The pumps, which move water south from California’s wetter northern region, are federally owned and operated. California officials said late Monday that they had been down for maintenance. They also said Trump did not send the military into the state to “turn on the water,” as Trump claimed in a social media post.
“The military did not enter California,” California’s state Department of Water Resources posted on X after 10 p.m. Pacific time. “The federal government restarted federal water pumps after they were offline for maintenance for three days. State water supplies in Southern California remain plentiful.”
The agency was responding to a post Trump wrote on Truth Social that said the military entered California and used emergency authority to restore water supplies after hydrants ran dry during the Los Angeles wildfires. (But that was an infrastructure problem, not a supply-side issue.)
“The United States Military just entered the Great State of California and, under Emergency Powers, TURNED ON THE WATER flowing abundantly from the Pacific Northwest, and beyond,” he wrote. “The days of putting a Fake Environmental argument, over the PEOPLE, are OVER. Enjoy the water, California!!!”
The post came a day after Trump issued an executive order instructing a half-dozen federal agencies, including the Defense Department and Homeland Security Department, to figure out how to deliver more water to Southern California and the Central Valley. The order referenced the fires in Los Angeles that Trump toured on Friday.
Trump has been trying to pressure Gov. Gavin Newsom and leaders to increase water deliveries and on Friday said he wanted to condition disaster aid for Los Angeles on tightening voter requirements and increasing water deliveries from Northern California to drier areas further south.
The Bureau of Reclamation, which operates the federal side of California’s water-pumping infrastructure, didn’t immediately respond to a request for comment.

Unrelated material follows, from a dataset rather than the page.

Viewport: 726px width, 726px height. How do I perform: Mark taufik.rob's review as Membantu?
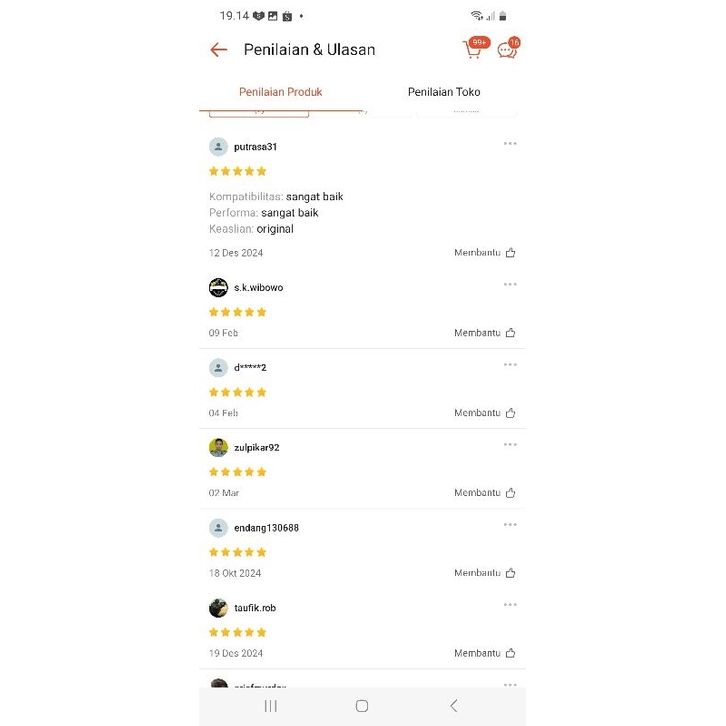pos(510,653)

Conservative commentator Steve Hilton posted on X Monday night that he had toured Reclamation’s Jones Pumping Station in California’s Sacramento-San Joaquin Delta, which moves water through the federally managed side of California’s vast water-delivery system. California and the federal government own and operate different parts of the system that jointly serve 28 million people and irrigate nearly 4 million acres of farmland.
One of the people who accompanied Trump on his Los Angeles visit, conservative water policy advocate Edward Ring, was lead author of a paper Hilton released on water policy.